-- Exercise prompt --
Count every line in the entries that follow where the word "agent" appears, then state only the total.

-- Records for this exercise --
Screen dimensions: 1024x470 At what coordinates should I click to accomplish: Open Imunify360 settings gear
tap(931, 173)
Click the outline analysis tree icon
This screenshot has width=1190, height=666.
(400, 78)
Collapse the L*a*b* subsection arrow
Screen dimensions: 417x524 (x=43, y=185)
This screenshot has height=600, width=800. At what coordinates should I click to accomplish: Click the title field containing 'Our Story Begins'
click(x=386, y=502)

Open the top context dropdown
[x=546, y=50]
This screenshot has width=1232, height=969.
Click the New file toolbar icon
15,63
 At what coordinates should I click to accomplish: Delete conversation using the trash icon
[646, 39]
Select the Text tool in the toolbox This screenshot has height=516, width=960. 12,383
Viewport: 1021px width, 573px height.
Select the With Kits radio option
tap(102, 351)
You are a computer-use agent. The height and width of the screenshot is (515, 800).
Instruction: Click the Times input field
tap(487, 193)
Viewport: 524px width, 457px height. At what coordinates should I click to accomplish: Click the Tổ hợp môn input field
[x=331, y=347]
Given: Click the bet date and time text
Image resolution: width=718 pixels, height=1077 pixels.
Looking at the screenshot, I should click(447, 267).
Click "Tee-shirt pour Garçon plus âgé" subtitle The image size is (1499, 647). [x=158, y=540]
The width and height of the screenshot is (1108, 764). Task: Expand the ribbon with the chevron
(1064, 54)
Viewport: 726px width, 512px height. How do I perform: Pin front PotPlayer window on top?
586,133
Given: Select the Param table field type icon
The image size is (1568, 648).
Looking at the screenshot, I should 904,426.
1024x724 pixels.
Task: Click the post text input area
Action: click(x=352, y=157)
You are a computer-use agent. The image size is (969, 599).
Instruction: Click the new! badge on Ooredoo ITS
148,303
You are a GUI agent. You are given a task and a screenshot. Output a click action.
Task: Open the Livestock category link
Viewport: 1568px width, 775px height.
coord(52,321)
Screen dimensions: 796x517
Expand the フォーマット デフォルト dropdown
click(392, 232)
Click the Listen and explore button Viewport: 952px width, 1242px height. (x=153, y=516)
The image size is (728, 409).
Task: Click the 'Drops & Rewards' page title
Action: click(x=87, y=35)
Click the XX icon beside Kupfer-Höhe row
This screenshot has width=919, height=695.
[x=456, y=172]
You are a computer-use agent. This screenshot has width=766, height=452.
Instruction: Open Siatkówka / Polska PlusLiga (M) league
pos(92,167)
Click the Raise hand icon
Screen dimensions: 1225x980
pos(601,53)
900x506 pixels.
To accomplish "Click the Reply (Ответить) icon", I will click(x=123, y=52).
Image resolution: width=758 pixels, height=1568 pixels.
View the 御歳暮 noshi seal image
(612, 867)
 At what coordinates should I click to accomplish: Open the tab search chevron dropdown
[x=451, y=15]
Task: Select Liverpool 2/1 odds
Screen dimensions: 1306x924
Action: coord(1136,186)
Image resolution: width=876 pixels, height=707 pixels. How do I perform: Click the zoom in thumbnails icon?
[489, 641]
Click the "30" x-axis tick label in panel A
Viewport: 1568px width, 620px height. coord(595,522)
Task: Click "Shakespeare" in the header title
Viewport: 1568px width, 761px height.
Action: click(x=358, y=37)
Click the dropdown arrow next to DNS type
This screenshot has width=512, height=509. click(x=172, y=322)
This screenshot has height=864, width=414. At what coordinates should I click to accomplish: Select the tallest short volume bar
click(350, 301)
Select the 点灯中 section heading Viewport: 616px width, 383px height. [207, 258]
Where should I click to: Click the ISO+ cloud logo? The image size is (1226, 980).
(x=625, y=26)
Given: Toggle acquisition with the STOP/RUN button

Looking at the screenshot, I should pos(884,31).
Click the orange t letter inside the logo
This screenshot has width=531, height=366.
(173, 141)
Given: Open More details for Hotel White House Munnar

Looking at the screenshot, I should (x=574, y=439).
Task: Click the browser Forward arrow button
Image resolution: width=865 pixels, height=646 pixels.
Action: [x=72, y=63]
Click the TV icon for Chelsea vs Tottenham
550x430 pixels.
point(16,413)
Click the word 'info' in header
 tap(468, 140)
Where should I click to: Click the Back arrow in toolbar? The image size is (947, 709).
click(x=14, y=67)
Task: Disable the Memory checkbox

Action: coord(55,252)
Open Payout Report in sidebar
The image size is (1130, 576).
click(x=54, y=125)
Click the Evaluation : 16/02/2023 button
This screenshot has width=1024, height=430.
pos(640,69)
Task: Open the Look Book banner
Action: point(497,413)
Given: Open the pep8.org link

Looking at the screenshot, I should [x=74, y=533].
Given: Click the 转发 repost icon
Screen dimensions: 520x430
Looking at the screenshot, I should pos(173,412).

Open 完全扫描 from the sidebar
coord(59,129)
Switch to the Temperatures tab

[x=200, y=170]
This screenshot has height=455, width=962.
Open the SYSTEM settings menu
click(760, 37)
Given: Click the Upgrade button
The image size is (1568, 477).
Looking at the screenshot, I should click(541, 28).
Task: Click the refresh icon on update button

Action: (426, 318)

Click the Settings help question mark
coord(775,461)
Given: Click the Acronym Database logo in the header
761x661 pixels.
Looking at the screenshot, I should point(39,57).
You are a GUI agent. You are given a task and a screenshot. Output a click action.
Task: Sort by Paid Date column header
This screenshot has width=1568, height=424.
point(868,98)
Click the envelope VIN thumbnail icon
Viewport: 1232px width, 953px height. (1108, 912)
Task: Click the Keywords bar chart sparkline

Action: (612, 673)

-- Problem solution --
5